*** Opening INPUT DATA ***
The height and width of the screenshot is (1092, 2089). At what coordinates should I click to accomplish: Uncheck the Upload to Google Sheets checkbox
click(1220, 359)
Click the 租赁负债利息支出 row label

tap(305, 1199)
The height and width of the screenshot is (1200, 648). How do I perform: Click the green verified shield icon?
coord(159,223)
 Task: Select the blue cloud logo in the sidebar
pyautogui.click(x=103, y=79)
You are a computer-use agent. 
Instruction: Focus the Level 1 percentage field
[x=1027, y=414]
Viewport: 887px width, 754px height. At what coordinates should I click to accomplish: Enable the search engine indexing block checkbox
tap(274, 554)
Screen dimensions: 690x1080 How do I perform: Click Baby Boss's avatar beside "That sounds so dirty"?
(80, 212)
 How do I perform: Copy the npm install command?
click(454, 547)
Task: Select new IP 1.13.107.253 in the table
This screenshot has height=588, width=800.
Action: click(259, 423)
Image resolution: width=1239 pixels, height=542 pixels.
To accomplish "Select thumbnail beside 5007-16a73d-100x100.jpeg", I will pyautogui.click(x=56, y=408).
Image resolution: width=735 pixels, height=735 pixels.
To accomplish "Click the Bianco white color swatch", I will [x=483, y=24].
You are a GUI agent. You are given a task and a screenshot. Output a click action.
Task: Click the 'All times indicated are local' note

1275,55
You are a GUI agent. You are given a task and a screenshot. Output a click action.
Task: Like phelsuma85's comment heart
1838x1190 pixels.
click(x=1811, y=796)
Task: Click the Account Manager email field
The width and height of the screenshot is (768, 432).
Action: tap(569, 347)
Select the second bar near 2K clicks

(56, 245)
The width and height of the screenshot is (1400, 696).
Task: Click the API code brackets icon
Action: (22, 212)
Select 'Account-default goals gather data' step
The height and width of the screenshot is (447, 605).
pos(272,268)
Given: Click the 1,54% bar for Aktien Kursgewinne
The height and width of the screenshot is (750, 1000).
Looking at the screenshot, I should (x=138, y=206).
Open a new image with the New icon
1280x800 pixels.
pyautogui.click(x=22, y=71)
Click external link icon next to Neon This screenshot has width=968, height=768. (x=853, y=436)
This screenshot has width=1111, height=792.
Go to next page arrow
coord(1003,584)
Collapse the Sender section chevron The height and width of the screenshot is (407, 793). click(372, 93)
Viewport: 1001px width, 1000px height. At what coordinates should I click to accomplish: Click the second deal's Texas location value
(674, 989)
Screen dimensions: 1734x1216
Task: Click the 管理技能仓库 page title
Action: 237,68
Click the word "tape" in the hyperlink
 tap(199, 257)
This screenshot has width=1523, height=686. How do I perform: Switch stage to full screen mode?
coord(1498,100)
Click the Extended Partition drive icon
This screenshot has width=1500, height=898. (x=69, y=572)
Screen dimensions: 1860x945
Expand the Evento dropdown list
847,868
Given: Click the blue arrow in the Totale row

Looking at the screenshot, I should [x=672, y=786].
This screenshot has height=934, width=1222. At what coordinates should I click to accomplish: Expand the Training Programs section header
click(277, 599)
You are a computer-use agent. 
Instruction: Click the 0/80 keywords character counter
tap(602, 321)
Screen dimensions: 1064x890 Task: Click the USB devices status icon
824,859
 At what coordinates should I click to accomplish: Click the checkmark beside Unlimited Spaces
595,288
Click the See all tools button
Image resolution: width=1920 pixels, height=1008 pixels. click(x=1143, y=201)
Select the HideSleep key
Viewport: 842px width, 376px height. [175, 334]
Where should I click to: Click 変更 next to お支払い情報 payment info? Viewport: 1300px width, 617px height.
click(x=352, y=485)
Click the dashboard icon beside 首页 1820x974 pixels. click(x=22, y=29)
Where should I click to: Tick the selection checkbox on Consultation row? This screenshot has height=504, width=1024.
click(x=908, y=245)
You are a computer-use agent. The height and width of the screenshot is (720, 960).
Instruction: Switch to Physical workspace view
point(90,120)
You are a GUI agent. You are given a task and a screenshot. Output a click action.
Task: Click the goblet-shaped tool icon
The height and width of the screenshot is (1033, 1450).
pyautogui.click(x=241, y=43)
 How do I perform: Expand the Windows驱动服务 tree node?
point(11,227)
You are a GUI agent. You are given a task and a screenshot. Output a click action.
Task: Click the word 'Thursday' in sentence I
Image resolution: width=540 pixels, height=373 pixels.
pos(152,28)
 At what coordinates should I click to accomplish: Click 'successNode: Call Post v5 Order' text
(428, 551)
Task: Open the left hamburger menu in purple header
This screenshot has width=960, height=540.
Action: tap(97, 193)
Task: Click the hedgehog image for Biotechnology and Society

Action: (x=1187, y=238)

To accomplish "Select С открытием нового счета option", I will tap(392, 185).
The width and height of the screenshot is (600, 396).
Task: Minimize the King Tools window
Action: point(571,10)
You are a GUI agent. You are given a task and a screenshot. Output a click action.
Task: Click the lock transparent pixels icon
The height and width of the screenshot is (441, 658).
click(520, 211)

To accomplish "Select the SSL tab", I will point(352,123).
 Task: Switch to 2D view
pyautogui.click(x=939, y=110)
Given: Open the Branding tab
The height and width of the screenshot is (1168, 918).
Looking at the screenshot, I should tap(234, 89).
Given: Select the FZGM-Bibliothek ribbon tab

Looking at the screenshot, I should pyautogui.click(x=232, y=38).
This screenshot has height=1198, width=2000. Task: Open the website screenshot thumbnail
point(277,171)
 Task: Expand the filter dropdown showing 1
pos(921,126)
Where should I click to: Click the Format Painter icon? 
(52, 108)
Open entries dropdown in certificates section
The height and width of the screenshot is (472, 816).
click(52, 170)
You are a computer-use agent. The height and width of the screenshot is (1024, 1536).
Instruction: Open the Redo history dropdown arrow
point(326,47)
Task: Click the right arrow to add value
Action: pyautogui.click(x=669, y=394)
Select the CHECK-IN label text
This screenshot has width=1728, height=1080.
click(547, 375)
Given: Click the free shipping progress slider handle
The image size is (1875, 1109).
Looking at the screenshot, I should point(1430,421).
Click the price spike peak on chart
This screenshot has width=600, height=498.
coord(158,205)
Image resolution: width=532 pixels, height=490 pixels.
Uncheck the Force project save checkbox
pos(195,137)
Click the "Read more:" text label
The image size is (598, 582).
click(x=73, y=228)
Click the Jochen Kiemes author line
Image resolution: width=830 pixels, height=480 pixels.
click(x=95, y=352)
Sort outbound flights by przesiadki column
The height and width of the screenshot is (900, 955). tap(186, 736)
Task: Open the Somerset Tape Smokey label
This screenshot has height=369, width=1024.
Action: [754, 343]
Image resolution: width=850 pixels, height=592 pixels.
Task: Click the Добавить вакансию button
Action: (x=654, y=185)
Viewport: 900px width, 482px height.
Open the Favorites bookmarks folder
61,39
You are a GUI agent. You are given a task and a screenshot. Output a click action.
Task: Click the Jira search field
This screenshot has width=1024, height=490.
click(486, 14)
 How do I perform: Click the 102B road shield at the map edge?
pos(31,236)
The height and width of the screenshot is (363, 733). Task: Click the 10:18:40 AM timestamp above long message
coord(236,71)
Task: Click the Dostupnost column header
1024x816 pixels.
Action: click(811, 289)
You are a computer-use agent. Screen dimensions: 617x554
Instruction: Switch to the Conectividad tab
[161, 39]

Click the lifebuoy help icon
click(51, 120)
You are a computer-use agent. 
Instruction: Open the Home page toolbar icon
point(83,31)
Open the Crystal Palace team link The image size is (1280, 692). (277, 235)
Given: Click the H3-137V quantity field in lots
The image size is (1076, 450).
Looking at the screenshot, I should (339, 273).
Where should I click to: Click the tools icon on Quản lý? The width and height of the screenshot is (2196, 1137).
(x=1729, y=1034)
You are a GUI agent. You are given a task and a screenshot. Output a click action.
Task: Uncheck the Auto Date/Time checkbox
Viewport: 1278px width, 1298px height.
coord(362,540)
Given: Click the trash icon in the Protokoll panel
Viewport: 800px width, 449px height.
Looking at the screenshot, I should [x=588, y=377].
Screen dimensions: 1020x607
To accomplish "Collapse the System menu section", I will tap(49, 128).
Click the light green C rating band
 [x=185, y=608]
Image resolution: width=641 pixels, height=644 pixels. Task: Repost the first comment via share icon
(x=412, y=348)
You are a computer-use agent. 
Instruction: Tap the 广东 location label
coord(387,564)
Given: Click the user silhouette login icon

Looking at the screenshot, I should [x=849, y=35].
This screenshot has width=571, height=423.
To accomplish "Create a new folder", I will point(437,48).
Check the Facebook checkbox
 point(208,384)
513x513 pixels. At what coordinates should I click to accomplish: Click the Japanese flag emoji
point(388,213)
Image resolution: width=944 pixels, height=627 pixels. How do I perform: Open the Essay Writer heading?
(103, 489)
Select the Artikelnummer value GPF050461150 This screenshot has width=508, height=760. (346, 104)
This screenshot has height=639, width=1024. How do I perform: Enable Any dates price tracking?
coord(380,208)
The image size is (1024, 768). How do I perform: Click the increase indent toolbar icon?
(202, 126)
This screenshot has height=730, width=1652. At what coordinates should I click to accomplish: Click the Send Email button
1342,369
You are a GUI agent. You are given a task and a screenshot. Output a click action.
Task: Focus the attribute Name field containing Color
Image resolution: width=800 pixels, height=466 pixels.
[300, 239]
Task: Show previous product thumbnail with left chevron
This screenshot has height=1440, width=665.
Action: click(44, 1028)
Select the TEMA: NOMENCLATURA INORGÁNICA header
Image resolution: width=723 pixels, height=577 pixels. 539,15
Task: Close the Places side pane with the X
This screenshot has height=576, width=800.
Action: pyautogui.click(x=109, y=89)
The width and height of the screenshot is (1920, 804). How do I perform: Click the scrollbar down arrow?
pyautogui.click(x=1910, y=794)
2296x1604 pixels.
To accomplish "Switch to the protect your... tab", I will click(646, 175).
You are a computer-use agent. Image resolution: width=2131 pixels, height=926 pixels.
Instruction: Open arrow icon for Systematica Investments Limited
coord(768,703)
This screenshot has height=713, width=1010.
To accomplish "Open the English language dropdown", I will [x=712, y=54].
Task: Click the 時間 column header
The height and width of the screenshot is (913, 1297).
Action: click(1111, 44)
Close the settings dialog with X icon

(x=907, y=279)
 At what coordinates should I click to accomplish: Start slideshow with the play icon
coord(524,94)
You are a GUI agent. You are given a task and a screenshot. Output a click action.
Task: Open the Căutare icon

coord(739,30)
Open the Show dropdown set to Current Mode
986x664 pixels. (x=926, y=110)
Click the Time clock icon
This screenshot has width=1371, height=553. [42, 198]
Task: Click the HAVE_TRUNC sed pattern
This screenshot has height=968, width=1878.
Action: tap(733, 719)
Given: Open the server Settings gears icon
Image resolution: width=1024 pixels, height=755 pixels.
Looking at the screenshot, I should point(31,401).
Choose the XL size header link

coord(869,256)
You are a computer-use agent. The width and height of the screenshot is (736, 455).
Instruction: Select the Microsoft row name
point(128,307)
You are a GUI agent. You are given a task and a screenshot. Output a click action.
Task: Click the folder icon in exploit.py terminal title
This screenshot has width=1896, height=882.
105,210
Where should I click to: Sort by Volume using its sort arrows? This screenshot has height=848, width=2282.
*** Closing INPUT DATA ***
WHAT YOU NEED TO DO:
Lines containing the string "menu" are the ones to copy from the entries above.

ANSWER FOR THIS EXERCISE:
Task: Open the left hamburger menu in purple header
To accomplish "Collapse the System menu section", I will tap(49, 128).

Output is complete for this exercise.